I feel like, because I am dependent on government assistance for this, that I will be receiving a lower, cheaper (not necessesarily incompetent) level of care than I would if I had private insurance. I don't think you can argue that these nurses AREN'T less expensive than psychiatrists, which means they are cheaper (although I am not trying to imply that their care is valueless or without dedication, expertise, etc. - it costs less and is less educated than a doctor/psychiatrist, though, is all I'm saying). This makes me feel like I am a second-class citizen, but then, without regular insurance, I kinda feel that way anyway.
I'm sure if something like this was posted over at Shrink Rap, there'd be an outcry from prescribing nurses, and maybe even non-prescribing ones . . . the thing is, though, I feel that prescribing nurses should SUPPLEMENT what a doctor does, not REPLACE them, and it feels like in this case they are being used as replacements. THAT is what feels wrong to me, what feels like I am being given the least expensive care they can get away with.
I'm also annoyed at all the hoops and forms I have to jump through and deal with just to see a nurse . . . I'm sorry if that offends anyone, nurses are very valuable, but I do NOT, I definitely do NOT see them as the primary provider of the medical side of my mental health care. I do not think that is appropriate.
I'd prefer something like initially seeing a psychiatrist, or a psychiatrist with the prescribing nurse present (they'd never do that last, too expensive) for the first couple of appointments and then see the nurse the rest of the time, with maybe a twice yearly check by the psychiatrist; more often if moderate to high problems come up. THAT seems like it'd be more, well, working with both a doc and a prescribing nurse . . .

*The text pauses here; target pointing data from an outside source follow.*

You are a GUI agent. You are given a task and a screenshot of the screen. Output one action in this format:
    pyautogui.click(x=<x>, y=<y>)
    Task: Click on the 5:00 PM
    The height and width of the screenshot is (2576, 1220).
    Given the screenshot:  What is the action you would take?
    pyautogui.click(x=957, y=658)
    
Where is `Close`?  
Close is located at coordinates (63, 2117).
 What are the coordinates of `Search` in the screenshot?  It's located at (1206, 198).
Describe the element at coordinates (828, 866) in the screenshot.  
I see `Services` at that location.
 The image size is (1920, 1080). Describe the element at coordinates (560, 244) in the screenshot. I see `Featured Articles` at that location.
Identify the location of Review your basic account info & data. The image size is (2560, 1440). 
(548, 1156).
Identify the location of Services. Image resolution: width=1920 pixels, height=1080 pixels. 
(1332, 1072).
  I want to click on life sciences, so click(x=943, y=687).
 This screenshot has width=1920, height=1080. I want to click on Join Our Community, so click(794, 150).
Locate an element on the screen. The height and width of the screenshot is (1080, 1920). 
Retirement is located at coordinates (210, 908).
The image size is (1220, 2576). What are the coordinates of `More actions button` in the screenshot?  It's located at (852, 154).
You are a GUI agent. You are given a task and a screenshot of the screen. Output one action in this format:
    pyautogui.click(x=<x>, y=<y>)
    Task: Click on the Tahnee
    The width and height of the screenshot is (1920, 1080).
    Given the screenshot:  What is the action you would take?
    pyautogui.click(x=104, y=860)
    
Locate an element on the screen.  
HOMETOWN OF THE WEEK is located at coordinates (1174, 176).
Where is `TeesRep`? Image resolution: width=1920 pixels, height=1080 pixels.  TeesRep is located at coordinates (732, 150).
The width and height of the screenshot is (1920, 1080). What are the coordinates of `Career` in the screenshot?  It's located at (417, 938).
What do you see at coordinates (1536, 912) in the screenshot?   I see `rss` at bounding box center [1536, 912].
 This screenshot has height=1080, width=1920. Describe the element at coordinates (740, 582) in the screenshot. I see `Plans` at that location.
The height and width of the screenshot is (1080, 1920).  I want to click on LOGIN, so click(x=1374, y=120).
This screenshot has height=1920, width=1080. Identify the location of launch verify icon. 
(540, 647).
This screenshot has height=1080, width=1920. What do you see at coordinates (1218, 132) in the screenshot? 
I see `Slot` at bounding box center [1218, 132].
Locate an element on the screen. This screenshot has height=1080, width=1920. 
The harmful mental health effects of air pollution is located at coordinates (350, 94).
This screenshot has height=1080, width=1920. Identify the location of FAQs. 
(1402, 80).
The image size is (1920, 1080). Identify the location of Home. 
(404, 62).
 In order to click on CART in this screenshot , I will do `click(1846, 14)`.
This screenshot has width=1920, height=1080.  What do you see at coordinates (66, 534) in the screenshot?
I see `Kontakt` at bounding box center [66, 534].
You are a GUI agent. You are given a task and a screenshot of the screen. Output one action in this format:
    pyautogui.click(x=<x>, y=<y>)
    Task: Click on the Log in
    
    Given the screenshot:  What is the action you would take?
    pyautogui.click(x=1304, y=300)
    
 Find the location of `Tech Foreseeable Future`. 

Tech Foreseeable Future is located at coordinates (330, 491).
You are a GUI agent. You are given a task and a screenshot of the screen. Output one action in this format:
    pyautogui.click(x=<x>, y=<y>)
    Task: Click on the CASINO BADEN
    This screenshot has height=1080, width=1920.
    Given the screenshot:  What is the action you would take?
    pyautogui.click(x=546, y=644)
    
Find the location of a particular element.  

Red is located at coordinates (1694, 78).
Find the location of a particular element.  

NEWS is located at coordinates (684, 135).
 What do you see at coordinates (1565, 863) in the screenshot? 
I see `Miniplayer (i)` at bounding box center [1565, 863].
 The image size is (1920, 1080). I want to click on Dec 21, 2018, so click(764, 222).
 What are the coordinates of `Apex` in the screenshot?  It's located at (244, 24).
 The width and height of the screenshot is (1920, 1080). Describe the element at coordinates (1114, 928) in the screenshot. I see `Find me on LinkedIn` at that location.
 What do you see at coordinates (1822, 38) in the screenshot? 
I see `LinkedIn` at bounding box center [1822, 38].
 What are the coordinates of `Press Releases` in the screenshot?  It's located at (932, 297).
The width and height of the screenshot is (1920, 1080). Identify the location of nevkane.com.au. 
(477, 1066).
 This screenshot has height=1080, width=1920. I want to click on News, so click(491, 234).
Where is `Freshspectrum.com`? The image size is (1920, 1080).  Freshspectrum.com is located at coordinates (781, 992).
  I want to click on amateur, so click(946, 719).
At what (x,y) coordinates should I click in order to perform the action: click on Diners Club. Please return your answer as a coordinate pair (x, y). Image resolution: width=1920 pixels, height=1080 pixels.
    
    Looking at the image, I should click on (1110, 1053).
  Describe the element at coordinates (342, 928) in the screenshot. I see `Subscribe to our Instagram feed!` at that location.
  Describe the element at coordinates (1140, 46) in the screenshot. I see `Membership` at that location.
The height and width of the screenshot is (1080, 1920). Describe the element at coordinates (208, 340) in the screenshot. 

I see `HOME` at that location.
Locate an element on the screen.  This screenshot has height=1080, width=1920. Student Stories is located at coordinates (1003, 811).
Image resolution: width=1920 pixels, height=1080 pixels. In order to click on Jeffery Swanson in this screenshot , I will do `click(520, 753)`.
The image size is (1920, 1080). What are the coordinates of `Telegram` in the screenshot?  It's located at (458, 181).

I guess this post is amounting to a big whine, that might affront a variety of nurses . . . but it's how I feel, and I don't think REPLACING psychiatrists with prescribing nurses is a good thing for mental health care. Supplementing, okay, I can work on getting used to that . . .
I'll have to get used to seeing just a nurse, I guess, but I will not be happy about it. And here I thought I'd come to a new, more open mind about my next shrink, about being more open-minded, more open to different personalities and learning whatever comes to be learned from them. Turns out, I don't get a shrink at all. I'm feeling like I, and other Medicare/Medicaid people, must not be worth it, in the eyes of the government and the people who vote in the people who fund or restrict how such places are staffed.